Question

A right cylinder has a circumference of 16π cm. Its height is half the radius. What is the lateral area and the surface area of the cylinder rounded to the nearest tenth?

Answer

**step1** Understanding the problem and identifying given information

The problem asks us to calculate two specific measurements for a right cylinder: its lateral area and its total surface area.
We are provided with two crucial pieces of information:
1. The distance around the base of the cylinder, which is its circumference, is given as $$16 \times \pi \text{ cm}$$.
2. The vertical length of the cylinder, its height, is specified as half of the radius of its base.

**step2** Recalling relevant formulas for a cylinder

To successfully solve this problem, we need to use the standard geometric formulas for a cylinder:
* The circumference of a circle (which forms the base of the cylinder) is calculated as: $$\text{Circumference} = 2 \times \pi \times \text{radius}$$.
* The lateral area of a cylinder (the area of its curved side) can be found using the formula: $$\text{Lateral Area} = 2 \times \pi \times \text{radius} \times \text{height}$$. This is equivalent to multiplying the circumference of the base by the height.
* The area of a single circular base is given by: $$\text{Area of base} = \pi \times \text{radius} \times \text{radius}$$.
* The total surface area of a cylinder (the entire area of its surface) is the sum of its lateral area and the areas of its two circular bases: $$\text{Total Surface Area} = \text{Lateral Area} + (2 \times \text{Area of one base})$$.

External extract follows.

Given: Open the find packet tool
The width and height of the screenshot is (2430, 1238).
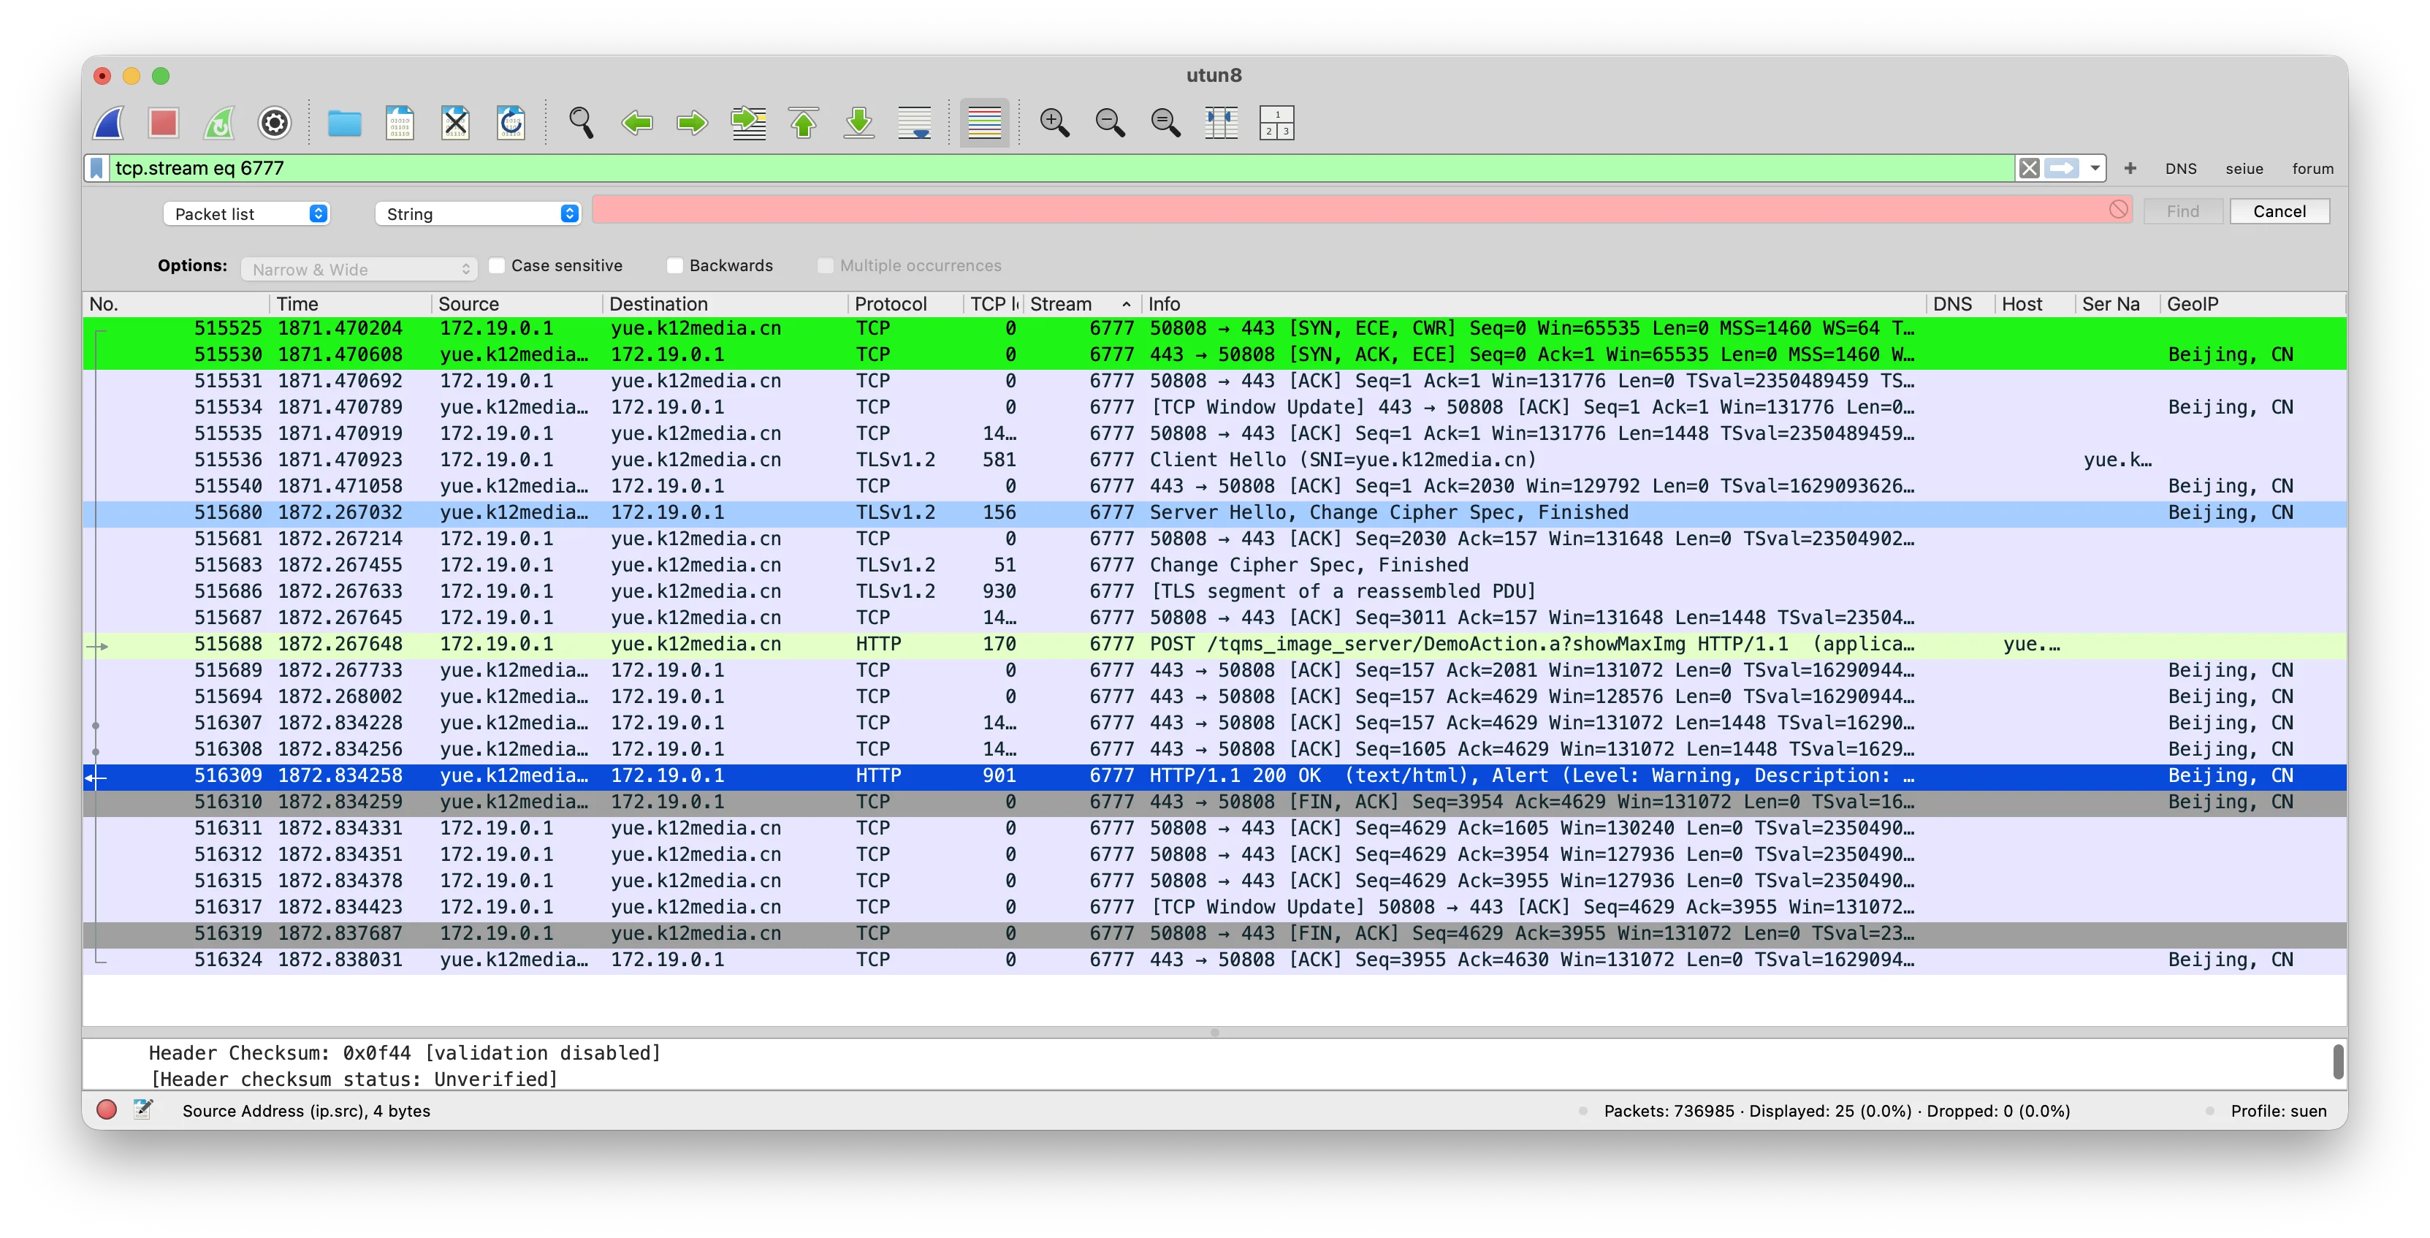Looking at the screenshot, I should coord(581,123).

**step3** Finding the radius of the cylinder's base

We are told that the circumference of the cylinder's base is $$16 \times \pi \text{ cm}$$.
We use the formula for circumference:
$$\text{Circumference} = 2 \times \pi \times \text{radius}$$
Substitute the given circumference into the formula:
$$16 \times \pi = 2 \times \pi \times \text{radius}$$
To find the radius, we need to isolate it. We can do this by dividing both sides of the equation by $$(2 \times \pi)$$:
$$\text{radius} = \frac{16 \times \pi}{2 \times \pi}$$
Notice that $$\pi$$ appears in both the numerator and the denominator, so they cancel each other out:
$$\text{radius} = \frac{16}{2}$$
Performing the division:
$$\text{radius} = 8 \text{ cm}$$

**step4** Finding the height of the cylinder

The problem states that the height of the cylinder is half of its radius.
We have just calculated the radius to be 8 cm.
Height = $$\frac{\text{radius}}{2}$$
Substitute the value of the radius:
Height = $$\frac{8 \text{ cm}}{2}$$
Performing the division:
Height = $$4 \text{ cm}$$

**step5** Calculating the lateral area of the cylinder

The lateral area of the cylinder is given by the formula: $$\text{Lateral Area} = 2 \times \pi \times \text{radius} \times \text{height}$$.
We know the radius is 8 cm and the height is 4 cm.
Substitute these values into the formula:
$$\text{Lateral Area} = 2 \times \pi \times 8 \text{ cm} \times 4 \text{ cm}$$
Multiply the numerical values:
$$\text{Lateral Area} = (2 \times 8 \times 4) \times \pi \text{ cm}^2$$
$$\text{Lateral Area} = 64 \times \pi \text{ cm}^2$$
To round this value to the nearest tenth, we use an approximate value for $$\pi$$, which is about 3.14159.
$$\text{Lateral Area} \approx 64 \times 3.14159 \text{ cm}^2$$
$$\text{Lateral Area} \approx 201.06176 \text{ cm}^2$$
Now, we round this number to the nearest tenth. The digit in the hundredths place is 6, which is 5 or greater, so we round up the digit in the tenths place (0) to 1:
$$\text{Lateral Area} \approx 201.1 \text{ cm}^2$$

**step6** Calculating the total surface area of the cylinder

The total surface area of a cylinder is the sum of its lateral area and the areas of its two circular bases.
First, let's calculate the area of one circular base using the formula: $$\text{Area of one base} = \pi \times \text{radius} \times \text{radius}$$.
Substitute the radius (8 cm):
$$\text{Area of one base} = \pi \times 8 \text{ cm} \times 8 \text{ cm}$$
$$\text{Area of one base} = 64 \times \pi \text{ cm}^2$$
Since there are two bases, the total area of the bases is:
$$\text{Area of two bases} = 2 \times (64 \times \pi \text{ cm}^2)$$
$$\text{Area of two bases} = 128 \times \pi \text{ cm}^2$$
Now, we add the lateral area (calculated in the previous step) to the area of the two bases to find the total surface area:
$$\text{Total Surface Area} = \text{Lateral Area} + \text{Area of two bases}$$
$$\text{Total Surface Area} = (64 \times \pi \text{ cm}^2) + (128 \times \pi \text{ cm}^2)$$
Combine the terms with $$\pi$$:
$$\text{Total Surface Area} = (64 + 128) \times \pi \text{ cm}^2$$
$$\text{Total Surface Area} = 192 \times \pi \text{ cm}^2$$
To round this value to the nearest tenth, we use an approximate value for $$\pi \approx 3.14159$$.
$$\text{Total Surface Area} \approx 192 \times 3.14159 \text{ cm}^2$$
$$\text{Total Surface Area} \approx 603.18528 \text{ cm}^2$$
Now, we round this number to the nearest tenth. The digit in the hundredths place is 8, which is 5 or greater, so we round up the digit in the tenths place (1) to 2:
$$\text{Total Surface Area} \approx 603.2 \text{ cm}^2$$